The federal government could take steps to lower the price of a gallon of gas. This is to kill the $.184 tax levied now. With gas at $4, it would help? Maybe not a huge amount, but some.
The reason for the gas tax is not critical today. “The tax provides more than $23 billion per year in revenue for federal highway and public transit programs,” according to WABE. The tax on diesel is $.244, and trucking is essential to the US supply chain.
The federal gas tax has been in place, in one way or another, since 1919. It was raised most recently in 1993.
More critical, perhaps, is whether the states participate. That would be hard because each determines its own figure and how and when it is levied. The average among all states is about $.50 per gallon. And, it ranges widely. In California, it is $.709, the highest. In some of the Gulf States, the figure is under $.25.

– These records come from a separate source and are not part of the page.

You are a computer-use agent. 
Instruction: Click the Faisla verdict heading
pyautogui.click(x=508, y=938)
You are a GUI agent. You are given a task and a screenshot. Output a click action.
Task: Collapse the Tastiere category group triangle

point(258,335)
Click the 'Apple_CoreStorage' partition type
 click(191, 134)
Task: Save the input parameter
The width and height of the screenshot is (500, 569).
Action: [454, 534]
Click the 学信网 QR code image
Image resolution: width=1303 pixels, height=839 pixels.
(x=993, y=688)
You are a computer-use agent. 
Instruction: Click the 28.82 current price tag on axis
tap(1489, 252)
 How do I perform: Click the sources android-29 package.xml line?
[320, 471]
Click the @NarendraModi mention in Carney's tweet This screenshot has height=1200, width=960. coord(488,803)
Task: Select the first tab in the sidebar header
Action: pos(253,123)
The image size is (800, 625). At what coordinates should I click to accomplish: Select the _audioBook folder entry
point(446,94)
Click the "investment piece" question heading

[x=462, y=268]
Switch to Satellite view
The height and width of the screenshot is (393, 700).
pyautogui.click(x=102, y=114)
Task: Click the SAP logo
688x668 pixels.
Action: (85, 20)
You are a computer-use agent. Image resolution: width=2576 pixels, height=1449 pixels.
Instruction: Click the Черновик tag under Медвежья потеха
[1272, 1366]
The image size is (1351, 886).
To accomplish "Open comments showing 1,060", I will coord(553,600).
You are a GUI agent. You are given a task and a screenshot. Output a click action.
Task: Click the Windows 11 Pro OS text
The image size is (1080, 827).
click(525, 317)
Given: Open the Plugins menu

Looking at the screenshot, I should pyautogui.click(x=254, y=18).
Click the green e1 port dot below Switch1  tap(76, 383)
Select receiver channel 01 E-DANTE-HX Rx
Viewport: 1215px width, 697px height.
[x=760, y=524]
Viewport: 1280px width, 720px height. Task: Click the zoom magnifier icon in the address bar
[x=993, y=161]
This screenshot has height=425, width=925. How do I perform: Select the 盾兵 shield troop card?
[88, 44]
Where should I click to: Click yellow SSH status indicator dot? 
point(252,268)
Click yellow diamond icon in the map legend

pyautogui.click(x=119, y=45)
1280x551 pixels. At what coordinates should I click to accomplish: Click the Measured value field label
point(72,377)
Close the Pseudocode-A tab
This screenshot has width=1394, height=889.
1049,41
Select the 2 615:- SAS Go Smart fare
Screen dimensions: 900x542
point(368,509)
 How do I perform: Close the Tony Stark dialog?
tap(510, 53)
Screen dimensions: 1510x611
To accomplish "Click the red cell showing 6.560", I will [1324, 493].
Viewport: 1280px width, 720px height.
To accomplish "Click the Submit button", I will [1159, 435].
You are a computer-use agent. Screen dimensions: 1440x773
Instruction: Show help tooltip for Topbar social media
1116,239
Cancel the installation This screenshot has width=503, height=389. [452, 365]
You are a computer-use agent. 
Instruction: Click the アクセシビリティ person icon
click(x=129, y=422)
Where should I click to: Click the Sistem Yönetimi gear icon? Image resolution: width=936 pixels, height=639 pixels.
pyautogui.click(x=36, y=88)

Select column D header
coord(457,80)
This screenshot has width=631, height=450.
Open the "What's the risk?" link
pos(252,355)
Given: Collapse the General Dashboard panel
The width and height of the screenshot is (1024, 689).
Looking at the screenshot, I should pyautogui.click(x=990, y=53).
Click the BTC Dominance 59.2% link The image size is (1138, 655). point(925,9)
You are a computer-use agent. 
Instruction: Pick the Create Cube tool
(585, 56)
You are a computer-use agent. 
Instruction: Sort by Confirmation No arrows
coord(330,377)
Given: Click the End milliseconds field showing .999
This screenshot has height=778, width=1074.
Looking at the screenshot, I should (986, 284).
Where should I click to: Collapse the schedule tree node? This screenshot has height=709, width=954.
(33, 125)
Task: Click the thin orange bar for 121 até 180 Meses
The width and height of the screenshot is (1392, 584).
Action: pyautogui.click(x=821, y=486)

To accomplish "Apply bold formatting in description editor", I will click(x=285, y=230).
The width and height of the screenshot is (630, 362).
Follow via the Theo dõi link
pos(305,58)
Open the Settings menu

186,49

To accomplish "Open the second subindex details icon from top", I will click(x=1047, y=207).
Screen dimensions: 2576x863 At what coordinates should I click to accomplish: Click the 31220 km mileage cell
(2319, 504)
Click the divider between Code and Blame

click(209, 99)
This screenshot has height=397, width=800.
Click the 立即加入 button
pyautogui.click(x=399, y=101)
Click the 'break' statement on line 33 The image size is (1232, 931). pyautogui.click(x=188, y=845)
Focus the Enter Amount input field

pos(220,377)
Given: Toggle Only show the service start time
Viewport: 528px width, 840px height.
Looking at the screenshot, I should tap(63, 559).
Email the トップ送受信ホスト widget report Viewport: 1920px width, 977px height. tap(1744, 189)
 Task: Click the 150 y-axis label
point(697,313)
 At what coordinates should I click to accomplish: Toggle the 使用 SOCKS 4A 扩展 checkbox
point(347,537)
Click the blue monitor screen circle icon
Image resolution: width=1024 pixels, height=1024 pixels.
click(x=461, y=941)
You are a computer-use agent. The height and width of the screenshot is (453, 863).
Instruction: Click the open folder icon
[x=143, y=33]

Congress and the President would need to decide to forgo some highway repairs in the name of keeping inflation low. A month ago, gas had fallen to $2.98 for a gallon of regular, on average across the country. Today, it topped $4 according to the AAA. Some analysts believe it will go higher still.
According to the Bureau of Labor Statistics, in 2024, the annual cost of gas per household was about $2,400. The price since then has likely moved about $4,000 and could reach $5,000 if tankers are blocked from the Strait of Hormuz for another several weeks
The federal government has an opportunity to lower gas prices. By a huge amount, no. But every little bit helps.